Sanherib sloeg eindelijk de opstand neer in 701 bc, Juda onder de voet gelopen, 46 van zijn ommuurde steden innemend en een groot deel van het veroverde gebied van Judea onder controle van naburige staten. Terwijl Sanherib de stad Lachis belegerde, probeerde Hizkia Jeruzalem zelf te behoeden voor verovering door te betalen een zware schatting van goud en zilver aan de Assyrische koning, die niettemin de onvoorwaardelijke overgave van de stad eiste. Op dit punt werd Jeruzalem gered door een wonderbaarlijke plaag die het Assyrische leger decimeerde. Deze gebeurtenis gaf aanleiding tot het geloof in Juda dat Jeruzalem onschendbaar was, een geloof dat standhield tot de stad een eeuw later in handen van de Babyloniërs viel. In het Boek der Koningen worden tegenstrijdige data voor Sanheribs invasie gegeven, en het is mogelijk dat hij tegen het einde van Hizkia's regering Juda een tweede keer is binnengevallen.

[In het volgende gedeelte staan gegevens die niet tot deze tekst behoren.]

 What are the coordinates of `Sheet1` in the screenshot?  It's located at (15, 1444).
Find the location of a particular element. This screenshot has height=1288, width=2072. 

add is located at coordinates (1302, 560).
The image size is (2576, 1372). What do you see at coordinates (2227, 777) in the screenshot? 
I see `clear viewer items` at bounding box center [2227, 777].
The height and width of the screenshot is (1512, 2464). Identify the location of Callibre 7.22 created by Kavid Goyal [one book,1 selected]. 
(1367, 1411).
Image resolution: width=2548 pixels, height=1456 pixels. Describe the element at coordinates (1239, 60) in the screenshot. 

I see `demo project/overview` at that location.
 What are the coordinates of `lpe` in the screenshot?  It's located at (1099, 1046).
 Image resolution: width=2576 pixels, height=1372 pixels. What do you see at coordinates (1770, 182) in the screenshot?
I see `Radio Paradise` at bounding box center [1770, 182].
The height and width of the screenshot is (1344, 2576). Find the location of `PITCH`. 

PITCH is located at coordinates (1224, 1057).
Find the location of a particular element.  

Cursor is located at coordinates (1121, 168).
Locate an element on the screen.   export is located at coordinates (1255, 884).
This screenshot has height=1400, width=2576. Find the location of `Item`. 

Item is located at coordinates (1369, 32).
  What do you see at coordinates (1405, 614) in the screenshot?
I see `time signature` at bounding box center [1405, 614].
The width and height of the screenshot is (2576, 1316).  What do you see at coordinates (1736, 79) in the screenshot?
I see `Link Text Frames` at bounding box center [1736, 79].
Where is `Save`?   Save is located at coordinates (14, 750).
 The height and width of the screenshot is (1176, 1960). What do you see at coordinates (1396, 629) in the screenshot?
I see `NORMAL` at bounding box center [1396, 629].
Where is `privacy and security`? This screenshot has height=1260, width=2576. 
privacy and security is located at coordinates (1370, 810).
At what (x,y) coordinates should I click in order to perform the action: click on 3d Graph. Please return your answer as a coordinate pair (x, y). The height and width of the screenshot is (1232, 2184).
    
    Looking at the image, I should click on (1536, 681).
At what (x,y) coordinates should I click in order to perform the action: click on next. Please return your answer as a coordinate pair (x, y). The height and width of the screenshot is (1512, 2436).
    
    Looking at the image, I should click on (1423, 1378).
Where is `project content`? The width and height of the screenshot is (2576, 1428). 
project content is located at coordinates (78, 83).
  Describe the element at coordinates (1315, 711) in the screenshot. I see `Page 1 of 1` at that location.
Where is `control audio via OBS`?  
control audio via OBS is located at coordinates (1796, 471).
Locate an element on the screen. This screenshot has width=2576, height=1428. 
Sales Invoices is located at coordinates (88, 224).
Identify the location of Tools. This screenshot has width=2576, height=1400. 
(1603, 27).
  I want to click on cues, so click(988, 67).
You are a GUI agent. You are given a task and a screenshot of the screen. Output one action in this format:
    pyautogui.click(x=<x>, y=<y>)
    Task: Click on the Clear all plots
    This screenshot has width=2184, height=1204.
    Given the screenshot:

In zijn religieuze hervormingen beweerde Hizkia Juda's geërfde Hebreeuwse tradities en praktijken tegen geïmporteerde culten van de Assyrische goden. Zo probeerde hij zowel politieke als religieuze onafhankelijkheid voor Juda te bereiken, maar de catastrofe van 701 bc liet onder zijn volk een onmiskenbaar verlangen achter naar een ideale koning die de gouden eeuw van David zou herstellen.
Uitgever: Encyclopedie Britannica, Inc.